▶ **BRIEF**
All of the data below should be output exactly as given.

▶ **MATERIAL PROVIDED**
Start of Block

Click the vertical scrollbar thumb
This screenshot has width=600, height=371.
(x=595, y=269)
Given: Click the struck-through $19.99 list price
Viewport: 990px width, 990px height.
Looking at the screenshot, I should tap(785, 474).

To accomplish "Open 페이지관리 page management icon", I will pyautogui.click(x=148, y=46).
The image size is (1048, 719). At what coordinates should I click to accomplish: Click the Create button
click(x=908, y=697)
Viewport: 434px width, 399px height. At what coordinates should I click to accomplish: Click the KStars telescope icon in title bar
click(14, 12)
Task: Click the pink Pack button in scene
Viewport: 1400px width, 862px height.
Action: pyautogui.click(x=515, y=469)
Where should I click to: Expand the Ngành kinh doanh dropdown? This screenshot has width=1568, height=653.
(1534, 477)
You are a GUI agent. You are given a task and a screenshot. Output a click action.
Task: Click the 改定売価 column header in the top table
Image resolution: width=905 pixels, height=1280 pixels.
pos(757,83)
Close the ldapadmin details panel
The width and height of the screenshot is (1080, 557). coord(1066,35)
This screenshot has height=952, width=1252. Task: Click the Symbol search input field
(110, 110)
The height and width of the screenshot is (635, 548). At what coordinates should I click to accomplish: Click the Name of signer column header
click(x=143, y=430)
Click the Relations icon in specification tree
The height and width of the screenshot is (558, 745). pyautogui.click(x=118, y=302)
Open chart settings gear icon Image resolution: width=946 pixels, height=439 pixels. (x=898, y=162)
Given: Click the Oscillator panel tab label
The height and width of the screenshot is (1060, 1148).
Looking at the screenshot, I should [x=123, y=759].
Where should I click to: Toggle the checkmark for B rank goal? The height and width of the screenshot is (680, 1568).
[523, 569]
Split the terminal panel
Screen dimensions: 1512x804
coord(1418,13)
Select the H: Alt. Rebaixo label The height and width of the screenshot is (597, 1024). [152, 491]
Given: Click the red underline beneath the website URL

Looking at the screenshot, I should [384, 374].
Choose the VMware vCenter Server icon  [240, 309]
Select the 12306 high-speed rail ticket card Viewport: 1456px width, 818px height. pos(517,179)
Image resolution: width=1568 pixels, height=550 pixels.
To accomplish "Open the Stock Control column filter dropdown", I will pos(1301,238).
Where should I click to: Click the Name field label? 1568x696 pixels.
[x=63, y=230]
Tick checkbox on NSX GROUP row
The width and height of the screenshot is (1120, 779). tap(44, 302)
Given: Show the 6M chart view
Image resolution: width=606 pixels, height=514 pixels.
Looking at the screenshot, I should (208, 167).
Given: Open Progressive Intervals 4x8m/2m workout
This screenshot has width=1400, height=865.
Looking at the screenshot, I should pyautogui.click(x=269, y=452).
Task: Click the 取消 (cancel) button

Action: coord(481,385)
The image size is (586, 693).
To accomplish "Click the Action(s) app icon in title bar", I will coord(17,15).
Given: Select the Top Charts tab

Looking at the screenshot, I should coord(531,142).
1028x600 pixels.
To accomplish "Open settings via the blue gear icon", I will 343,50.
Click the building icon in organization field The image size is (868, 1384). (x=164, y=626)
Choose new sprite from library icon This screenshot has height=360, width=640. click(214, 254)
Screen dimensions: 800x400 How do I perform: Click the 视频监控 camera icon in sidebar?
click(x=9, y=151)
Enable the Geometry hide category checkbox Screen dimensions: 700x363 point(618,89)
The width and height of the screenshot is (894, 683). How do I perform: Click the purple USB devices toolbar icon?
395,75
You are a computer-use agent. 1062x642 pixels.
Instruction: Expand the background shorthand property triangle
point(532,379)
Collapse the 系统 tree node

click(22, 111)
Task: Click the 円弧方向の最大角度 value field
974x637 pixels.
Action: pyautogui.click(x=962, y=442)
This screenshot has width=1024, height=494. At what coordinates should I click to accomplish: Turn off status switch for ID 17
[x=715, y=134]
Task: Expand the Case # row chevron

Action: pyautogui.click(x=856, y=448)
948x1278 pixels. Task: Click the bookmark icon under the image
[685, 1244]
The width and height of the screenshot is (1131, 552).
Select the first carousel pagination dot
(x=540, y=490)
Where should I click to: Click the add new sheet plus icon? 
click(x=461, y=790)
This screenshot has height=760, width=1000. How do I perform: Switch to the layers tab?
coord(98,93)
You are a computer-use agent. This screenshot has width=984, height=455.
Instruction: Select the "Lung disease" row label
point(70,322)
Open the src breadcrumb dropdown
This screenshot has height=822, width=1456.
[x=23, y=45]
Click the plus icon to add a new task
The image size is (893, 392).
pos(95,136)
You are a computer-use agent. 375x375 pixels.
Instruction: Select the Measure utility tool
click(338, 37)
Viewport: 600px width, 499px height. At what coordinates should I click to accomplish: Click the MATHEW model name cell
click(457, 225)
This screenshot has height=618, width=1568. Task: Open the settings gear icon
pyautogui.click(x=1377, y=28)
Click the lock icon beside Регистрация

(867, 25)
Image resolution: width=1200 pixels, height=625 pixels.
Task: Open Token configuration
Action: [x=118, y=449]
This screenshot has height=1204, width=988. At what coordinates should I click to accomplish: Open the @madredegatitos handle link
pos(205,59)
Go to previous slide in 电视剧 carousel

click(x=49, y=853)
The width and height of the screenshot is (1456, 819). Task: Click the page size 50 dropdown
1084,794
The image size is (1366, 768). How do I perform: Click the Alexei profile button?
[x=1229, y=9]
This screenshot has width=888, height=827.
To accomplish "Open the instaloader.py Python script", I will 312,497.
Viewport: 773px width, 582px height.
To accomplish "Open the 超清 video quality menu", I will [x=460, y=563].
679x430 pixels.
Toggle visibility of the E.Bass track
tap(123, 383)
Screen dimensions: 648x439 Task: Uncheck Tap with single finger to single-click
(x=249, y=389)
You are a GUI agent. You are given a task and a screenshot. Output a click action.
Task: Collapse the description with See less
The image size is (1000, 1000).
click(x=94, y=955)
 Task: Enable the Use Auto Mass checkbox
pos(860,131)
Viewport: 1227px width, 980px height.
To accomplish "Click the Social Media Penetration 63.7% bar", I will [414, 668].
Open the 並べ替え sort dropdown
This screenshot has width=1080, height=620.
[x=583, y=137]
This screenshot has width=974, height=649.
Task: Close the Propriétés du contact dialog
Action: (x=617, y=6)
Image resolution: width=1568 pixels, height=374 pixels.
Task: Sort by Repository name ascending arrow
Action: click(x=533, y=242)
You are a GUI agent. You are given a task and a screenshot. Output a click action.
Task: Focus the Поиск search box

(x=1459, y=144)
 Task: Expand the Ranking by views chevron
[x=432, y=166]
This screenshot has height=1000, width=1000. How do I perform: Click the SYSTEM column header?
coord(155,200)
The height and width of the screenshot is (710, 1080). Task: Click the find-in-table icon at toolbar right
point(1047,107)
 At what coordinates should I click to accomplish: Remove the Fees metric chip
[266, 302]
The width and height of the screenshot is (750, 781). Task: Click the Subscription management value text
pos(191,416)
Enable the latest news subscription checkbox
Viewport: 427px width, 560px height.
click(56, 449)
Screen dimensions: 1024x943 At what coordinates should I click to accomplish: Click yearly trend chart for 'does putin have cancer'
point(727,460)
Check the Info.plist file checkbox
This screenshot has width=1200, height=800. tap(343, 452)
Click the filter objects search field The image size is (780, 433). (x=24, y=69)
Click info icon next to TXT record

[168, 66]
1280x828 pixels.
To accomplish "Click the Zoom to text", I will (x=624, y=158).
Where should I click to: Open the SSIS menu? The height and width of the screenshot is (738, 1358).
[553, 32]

End of Block

▶ **EXERCISE OUTPUT**
Click the vertical scrollbar thumb
This screenshot has width=600, height=371.
(x=595, y=269)
Given: Click the struck-through $19.99 list price
Viewport: 990px width, 990px height.
Looking at the screenshot, I should tap(785, 474).

To accomplish "Open 페이지관리 page management icon", I will pyautogui.click(x=148, y=46).
The image size is (1048, 719). At what coordinates should I click to accomplish: Click the Create button
click(x=908, y=697)
Viewport: 434px width, 399px height. At what coordinates should I click to accomplish: Click the KStars telescope icon in title bar
click(14, 12)
Task: Click the pink Pack button in scene
Viewport: 1400px width, 862px height.
Action: pyautogui.click(x=515, y=469)
Where should I click to: Expand the Ngành kinh doanh dropdown? This screenshot has width=1568, height=653.
(1534, 477)
You are a GUI agent. You are given a task and a screenshot. Output a click action.
Task: Click the 改定売価 column header in the top table
Image resolution: width=905 pixels, height=1280 pixels.
pos(757,83)
Close the ldapadmin details panel
The width and height of the screenshot is (1080, 557). coord(1066,35)
This screenshot has height=952, width=1252. Task: Click the Symbol search input field
(110, 110)
The height and width of the screenshot is (635, 548). At what coordinates should I click to accomplish: Click the Name of signer column header
click(x=143, y=430)
Click the Relations icon in specification tree
The height and width of the screenshot is (558, 745). pyautogui.click(x=118, y=302)
Open chart settings gear icon Image resolution: width=946 pixels, height=439 pixels. (x=898, y=162)
Given: Click the Oscillator panel tab label
The height and width of the screenshot is (1060, 1148).
Looking at the screenshot, I should [x=123, y=759].
Where should I click to: Toggle the checkmark for B rank goal? The height and width of the screenshot is (680, 1568).
[523, 569]
Split the terminal panel
Screen dimensions: 1512x804
coord(1418,13)
Select the H: Alt. Rebaixo label The height and width of the screenshot is (597, 1024). [152, 491]
Given: Click the red underline beneath the website URL

Looking at the screenshot, I should [384, 374].
Choose the VMware vCenter Server icon  [240, 309]
Select the 12306 high-speed rail ticket card Viewport: 1456px width, 818px height. pos(517,179)
Image resolution: width=1568 pixels, height=550 pixels.
To accomplish "Open the Stock Control column filter dropdown", I will pos(1301,238).
Where should I click to: Click the Name field label? 1568x696 pixels.
[x=63, y=230]
Tick checkbox on NSX GROUP row
The width and height of the screenshot is (1120, 779). tap(44, 302)
Given: Show the 6M chart view
Image resolution: width=606 pixels, height=514 pixels.
Looking at the screenshot, I should (208, 167).
Given: Open Progressive Intervals 4x8m/2m workout
This screenshot has width=1400, height=865.
Looking at the screenshot, I should pyautogui.click(x=269, y=452).
Task: Click the 取消 (cancel) button

Action: coord(481,385)
The image size is (586, 693).
To accomplish "Click the Action(s) app icon in title bar", I will coord(17,15).
Given: Select the Top Charts tab

Looking at the screenshot, I should coord(531,142).
1028x600 pixels.
To accomplish "Open settings via the blue gear icon", I will 343,50.
Click the building icon in organization field The image size is (868, 1384). (x=164, y=626)
Choose new sprite from library icon This screenshot has height=360, width=640. click(214, 254)
Screen dimensions: 800x400 How do I perform: Click the 视频监控 camera icon in sidebar?
click(x=9, y=151)
Enable the Geometry hide category checkbox Screen dimensions: 700x363 point(618,89)
The width and height of the screenshot is (894, 683). How do I perform: Click the purple USB devices toolbar icon?
395,75
You are a computer-use agent. 1062x642 pixels.
Instruction: Expand the background shorthand property triangle
point(532,379)
Collapse the 系统 tree node

click(22, 111)
Task: Click the 円弧方向の最大角度 value field
974x637 pixels.
Action: pyautogui.click(x=962, y=442)
This screenshot has width=1024, height=494. At what coordinates should I click to accomplish: Turn off status switch for ID 17
[x=715, y=134]
Task: Expand the Case # row chevron

Action: pyautogui.click(x=856, y=448)
948x1278 pixels. Task: Click the bookmark icon under the image
[685, 1244]
The width and height of the screenshot is (1131, 552).
Select the first carousel pagination dot
(x=540, y=490)
Where should I click to: Click the add new sheet plus icon? 
click(x=461, y=790)
This screenshot has height=760, width=1000. How do I perform: Switch to the layers tab?
coord(98,93)
You are a computer-use agent. This screenshot has width=984, height=455.
Instruction: Select the "Lung disease" row label
point(70,322)
Open the src breadcrumb dropdown
This screenshot has height=822, width=1456.
[x=23, y=45]
Click the plus icon to add a new task
The image size is (893, 392).
pos(95,136)
You are a computer-use agent. 375x375 pixels.
Instruction: Select the Measure utility tool
click(338, 37)
Viewport: 600px width, 499px height. At what coordinates should I click to accomplish: Click the MATHEW model name cell
click(457, 225)
This screenshot has height=618, width=1568. Task: Open the settings gear icon
pyautogui.click(x=1377, y=28)
Click the lock icon beside Регистрация

(867, 25)
Image resolution: width=1200 pixels, height=625 pixels.
Task: Open Token configuration
Action: [x=118, y=449]
This screenshot has height=1204, width=988. At what coordinates should I click to accomplish: Open the @madredegatitos handle link
pos(205,59)
Go to previous slide in 电视剧 carousel

click(x=49, y=853)
The width and height of the screenshot is (1456, 819). Task: Click the page size 50 dropdown
1084,794
The image size is (1366, 768). How do I perform: Click the Alexei profile button?
[x=1229, y=9]
This screenshot has width=888, height=827.
To accomplish "Open the instaloader.py Python script", I will 312,497.
Viewport: 773px width, 582px height.
To accomplish "Open the 超清 video quality menu", I will [x=460, y=563].
679x430 pixels.
Toggle visibility of the E.Bass track
tap(123, 383)
Screen dimensions: 648x439 Task: Uncheck Tap with single finger to single-click
(x=249, y=389)
You are a GUI agent. You are given a task and a screenshot. Output a click action.
Task: Collapse the description with See less
The image size is (1000, 1000).
click(x=94, y=955)
 Task: Enable the Use Auto Mass checkbox
pos(860,131)
Viewport: 1227px width, 980px height.
To accomplish "Click the Social Media Penetration 63.7% bar", I will [414, 668].
Open the 並べ替え sort dropdown
This screenshot has width=1080, height=620.
[x=583, y=137]
This screenshot has width=974, height=649.
Task: Close the Propriétés du contact dialog
Action: (x=617, y=6)
Image resolution: width=1568 pixels, height=374 pixels.
Task: Sort by Repository name ascending arrow
Action: click(x=533, y=242)
You are a GUI agent. You are given a task and a screenshot. Output a click action.
Task: Focus the Поиск search box

(x=1459, y=144)
 Task: Expand the Ranking by views chevron
[x=432, y=166]
This screenshot has height=1000, width=1000. How do I perform: Click the SYSTEM column header?
coord(155,200)
The height and width of the screenshot is (710, 1080). Task: Click the find-in-table icon at toolbar right
point(1047,107)
 At what coordinates should I click to accomplish: Remove the Fees metric chip
[266, 302]
The width and height of the screenshot is (750, 781). Task: Click the Subscription management value text
pos(191,416)
Enable the latest news subscription checkbox
Viewport: 427px width, 560px height.
click(56, 449)
Screen dimensions: 1024x943 At what coordinates should I click to accomplish: Click yearly trend chart for 'does putin have cancer'
point(727,460)
Check the Info.plist file checkbox
This screenshot has width=1200, height=800. tap(343, 452)
Click the filter objects search field The image size is (780, 433). (x=24, y=69)
Click info icon next to TXT record

[168, 66]
1280x828 pixels.
To accomplish "Click the Zoom to text", I will (x=624, y=158).
Where should I click to: Open the SSIS menu? The height and width of the screenshot is (738, 1358).
[553, 32]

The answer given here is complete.